# Do You Hear Mistakes When Listening?



## haydnguy (Oct 13, 2008)

I have always wondered if people that "know" about such things ever hear mistakes made by the performer on CD's.

I have assumed that in competitions with as many performers that perform that there would be occasional mistakes (even though I wouldn't recognize them) but I've wondered if there are mistakes on recordings.


----------



## DaveM (Jun 29, 2015)

haydnguy said:


> I have always wondered if people that "know" about such things ever hear mistakes made by the performer on CD's.
> 
> I have assumed that in competitions with as many performers that perform that there would be occasional mistakes (even though I wouldn't recognize them) but I've wondered if there are mistakes on recordings.


The sort of mistakes that most people would notice are virtually always edited out of recordings. It was always a challenge back in the days of tape, requiring cutting and splicing, but is relatively easy on digital recordings. I have done semi-professional level digital editing for years and can easily edit in a few notes to cover errors. However, you can still run across occasional errors that are less noticeable such as on keyboard rapid runs. (The poor brass never get away with even subtle mistakes.)


----------



## David Phillips (Jun 26, 2017)

If you want to hear pianistic mistakes you should seek out a late Horovitz live performance of Schuman's 'Carnival' - it's a horror show.


----------



## Manxfeeder (Oct 19, 2010)

haydnguy said:


> I have always wondered if people that "know" about such things ever hear mistakes made by the performer on CD's.


I have some CDs with obvious mistakes (like Schnabel's Hammerklavier and that poor horn's flub in Furtwangler's 1955 recording of Beethoven's 9th). But I have a few where the editor missed them, and it makes me feel like I'm special for catching it.

Marcus Creed has a wonderful CD of Brahms' motets, and in one of them, a soprano comes in two beats early. However, it actually works; first there is one high note, then all the other sopranos join in, and the effect is like turning a light on in a dim room.


----------



## Vasks (Dec 9, 2013)

In the last movement of Rach's Piano Concerto #3 (Cliburn & Kondrashin) the trumpet splats (or cracks, if you prefer) a note big time, but hey, it was a live recording and and as a trumpeter I can testify that splats happen...LOL!!


----------



## DavidA (Dec 14, 2012)

Vasks said:


> In the last movement of Rach's Piano Concerto #3 (Cliburn & Kondrashin) the trumpet splats (or cracks, if you prefer) a note big time, but hey, it was a live recording and and as a trumpeter I can testify that splats happen...LOL!!

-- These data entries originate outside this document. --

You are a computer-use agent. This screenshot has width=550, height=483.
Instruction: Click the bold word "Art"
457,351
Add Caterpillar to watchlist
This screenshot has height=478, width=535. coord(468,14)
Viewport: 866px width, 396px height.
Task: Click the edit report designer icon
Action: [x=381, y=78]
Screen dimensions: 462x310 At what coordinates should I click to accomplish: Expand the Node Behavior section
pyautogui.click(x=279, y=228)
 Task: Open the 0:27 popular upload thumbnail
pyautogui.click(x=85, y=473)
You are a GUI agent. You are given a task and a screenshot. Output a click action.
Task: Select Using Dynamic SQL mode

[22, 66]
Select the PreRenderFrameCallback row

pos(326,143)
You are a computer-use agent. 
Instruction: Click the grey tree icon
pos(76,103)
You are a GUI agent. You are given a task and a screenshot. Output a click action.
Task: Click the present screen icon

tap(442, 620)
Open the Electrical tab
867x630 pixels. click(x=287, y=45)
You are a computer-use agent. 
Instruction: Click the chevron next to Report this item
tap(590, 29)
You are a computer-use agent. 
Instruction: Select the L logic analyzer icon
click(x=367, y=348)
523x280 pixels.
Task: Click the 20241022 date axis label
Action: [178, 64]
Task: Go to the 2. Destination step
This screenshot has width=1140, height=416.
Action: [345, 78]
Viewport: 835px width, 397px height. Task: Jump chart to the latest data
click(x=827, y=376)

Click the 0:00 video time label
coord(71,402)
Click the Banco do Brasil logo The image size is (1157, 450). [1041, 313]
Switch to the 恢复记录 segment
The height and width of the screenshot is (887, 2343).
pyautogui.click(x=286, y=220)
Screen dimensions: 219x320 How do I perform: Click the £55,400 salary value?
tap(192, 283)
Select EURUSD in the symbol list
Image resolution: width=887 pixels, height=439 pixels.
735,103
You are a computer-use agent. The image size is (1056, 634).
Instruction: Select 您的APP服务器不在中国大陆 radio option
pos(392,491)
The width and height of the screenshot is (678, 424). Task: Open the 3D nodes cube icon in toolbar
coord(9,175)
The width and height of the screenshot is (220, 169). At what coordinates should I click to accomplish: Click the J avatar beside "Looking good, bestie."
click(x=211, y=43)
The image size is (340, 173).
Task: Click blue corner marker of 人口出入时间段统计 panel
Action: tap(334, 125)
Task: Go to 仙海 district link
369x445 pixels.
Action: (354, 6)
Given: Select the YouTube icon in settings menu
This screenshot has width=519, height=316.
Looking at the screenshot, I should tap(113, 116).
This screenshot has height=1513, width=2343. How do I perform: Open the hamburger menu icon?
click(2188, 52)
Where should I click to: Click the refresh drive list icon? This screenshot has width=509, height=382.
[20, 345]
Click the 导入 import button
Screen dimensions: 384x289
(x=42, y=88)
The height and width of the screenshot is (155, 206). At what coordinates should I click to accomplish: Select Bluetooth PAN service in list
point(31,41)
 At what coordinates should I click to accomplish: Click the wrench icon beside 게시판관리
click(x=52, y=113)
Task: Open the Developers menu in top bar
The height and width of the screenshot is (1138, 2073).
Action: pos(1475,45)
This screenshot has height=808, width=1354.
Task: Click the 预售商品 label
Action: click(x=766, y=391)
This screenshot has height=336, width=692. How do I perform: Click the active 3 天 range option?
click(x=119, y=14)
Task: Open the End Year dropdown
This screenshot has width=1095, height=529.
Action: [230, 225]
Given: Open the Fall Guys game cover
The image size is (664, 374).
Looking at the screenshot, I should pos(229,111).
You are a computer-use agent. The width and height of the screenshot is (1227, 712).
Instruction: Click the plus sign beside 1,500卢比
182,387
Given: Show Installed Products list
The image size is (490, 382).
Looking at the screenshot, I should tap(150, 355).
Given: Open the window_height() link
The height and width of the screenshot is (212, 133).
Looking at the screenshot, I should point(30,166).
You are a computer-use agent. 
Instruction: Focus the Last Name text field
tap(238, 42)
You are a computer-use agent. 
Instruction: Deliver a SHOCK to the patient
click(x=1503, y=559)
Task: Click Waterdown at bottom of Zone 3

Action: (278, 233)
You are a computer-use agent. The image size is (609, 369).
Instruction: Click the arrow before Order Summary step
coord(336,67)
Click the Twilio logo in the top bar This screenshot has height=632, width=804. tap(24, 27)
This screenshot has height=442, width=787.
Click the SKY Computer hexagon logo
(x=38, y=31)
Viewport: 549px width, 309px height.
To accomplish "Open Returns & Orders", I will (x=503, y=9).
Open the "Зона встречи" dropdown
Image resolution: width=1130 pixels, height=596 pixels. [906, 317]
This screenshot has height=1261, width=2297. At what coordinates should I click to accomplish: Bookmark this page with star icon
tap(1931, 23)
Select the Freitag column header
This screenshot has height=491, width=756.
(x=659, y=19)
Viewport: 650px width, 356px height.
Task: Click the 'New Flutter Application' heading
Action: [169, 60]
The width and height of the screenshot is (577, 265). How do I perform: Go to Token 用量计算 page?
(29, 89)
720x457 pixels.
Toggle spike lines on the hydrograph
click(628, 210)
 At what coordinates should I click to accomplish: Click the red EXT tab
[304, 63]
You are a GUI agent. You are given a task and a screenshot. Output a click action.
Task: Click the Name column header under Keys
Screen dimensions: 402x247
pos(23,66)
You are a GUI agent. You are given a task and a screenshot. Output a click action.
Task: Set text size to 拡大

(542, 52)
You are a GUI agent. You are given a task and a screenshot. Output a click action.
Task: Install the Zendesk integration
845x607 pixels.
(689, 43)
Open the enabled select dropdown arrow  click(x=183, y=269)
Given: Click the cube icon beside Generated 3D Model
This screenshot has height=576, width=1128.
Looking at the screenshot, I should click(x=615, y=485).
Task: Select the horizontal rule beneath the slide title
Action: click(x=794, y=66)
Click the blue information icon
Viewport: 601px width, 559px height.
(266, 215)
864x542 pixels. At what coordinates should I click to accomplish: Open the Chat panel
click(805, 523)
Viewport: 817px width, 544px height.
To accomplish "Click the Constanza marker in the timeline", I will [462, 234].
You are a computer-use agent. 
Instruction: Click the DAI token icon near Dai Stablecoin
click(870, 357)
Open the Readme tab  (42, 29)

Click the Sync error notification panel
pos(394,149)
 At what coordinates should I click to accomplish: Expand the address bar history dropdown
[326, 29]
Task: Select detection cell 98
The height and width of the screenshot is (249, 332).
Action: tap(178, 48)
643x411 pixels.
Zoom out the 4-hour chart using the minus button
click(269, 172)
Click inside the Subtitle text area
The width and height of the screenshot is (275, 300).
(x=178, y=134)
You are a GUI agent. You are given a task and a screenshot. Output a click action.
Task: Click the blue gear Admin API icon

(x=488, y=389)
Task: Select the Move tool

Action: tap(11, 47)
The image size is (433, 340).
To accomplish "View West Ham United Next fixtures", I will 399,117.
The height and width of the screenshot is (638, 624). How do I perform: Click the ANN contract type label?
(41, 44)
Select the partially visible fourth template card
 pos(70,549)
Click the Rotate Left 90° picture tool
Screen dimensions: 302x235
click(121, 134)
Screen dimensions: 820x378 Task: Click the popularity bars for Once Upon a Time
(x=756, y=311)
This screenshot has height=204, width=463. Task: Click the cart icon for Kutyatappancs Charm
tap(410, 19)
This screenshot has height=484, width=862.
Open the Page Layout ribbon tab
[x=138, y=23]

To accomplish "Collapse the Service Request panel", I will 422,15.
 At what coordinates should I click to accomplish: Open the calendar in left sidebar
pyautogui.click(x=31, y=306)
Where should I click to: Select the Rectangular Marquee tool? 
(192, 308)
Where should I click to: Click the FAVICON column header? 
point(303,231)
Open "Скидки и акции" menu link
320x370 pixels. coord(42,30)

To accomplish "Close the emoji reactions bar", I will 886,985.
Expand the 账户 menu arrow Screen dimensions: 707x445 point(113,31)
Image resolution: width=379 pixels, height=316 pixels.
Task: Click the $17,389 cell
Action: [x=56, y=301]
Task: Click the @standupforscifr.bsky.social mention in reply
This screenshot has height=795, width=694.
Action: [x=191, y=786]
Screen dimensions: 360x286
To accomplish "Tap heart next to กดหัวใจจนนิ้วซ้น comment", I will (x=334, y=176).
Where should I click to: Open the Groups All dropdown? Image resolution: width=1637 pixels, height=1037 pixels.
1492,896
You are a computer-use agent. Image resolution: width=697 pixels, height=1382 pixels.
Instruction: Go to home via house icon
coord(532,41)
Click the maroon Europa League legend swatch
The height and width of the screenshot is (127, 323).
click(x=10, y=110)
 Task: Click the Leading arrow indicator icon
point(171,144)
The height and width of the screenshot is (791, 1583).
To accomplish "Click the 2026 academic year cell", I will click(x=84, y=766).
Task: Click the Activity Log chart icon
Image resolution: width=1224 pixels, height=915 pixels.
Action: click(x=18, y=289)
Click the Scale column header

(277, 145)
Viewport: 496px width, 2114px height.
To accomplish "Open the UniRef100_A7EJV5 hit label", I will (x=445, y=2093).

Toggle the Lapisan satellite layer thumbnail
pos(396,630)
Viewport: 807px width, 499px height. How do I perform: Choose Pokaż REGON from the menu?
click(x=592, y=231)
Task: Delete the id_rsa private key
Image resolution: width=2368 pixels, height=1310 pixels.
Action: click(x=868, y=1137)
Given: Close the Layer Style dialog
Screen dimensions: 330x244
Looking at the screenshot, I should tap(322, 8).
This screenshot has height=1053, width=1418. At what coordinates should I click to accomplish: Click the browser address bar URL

It was a live performance of course


----------



## goatygoatygoatgoat (May 28, 2018)

I hear a mistake on an otherwise excellent Sammartini disc. I'm no musician, but I can tell that near the end of the piece the violins aren't quite together. It's like a few of them can't catch up to the pace. It's a slight thing and otherwise I love the performance, but I always notice it.


----------



## BiscuityBoyle (Feb 5, 2018)

David Phillips said:


> If you want to hear pianistic mistakes you should seek out a late Horovitz live performance of Schuman's 'Carnival' - it's a horror show.


Or Gilels's Hammerklavier a year before his death in Moscow, though interpretatively it's one of the greatest versions.

I guess if you played the piano for a very long time reaching a certain level, and like to follow music with the score, you're bound to catch most instances even in music you never played, though it's definitely easier in Haydn than Hindemith...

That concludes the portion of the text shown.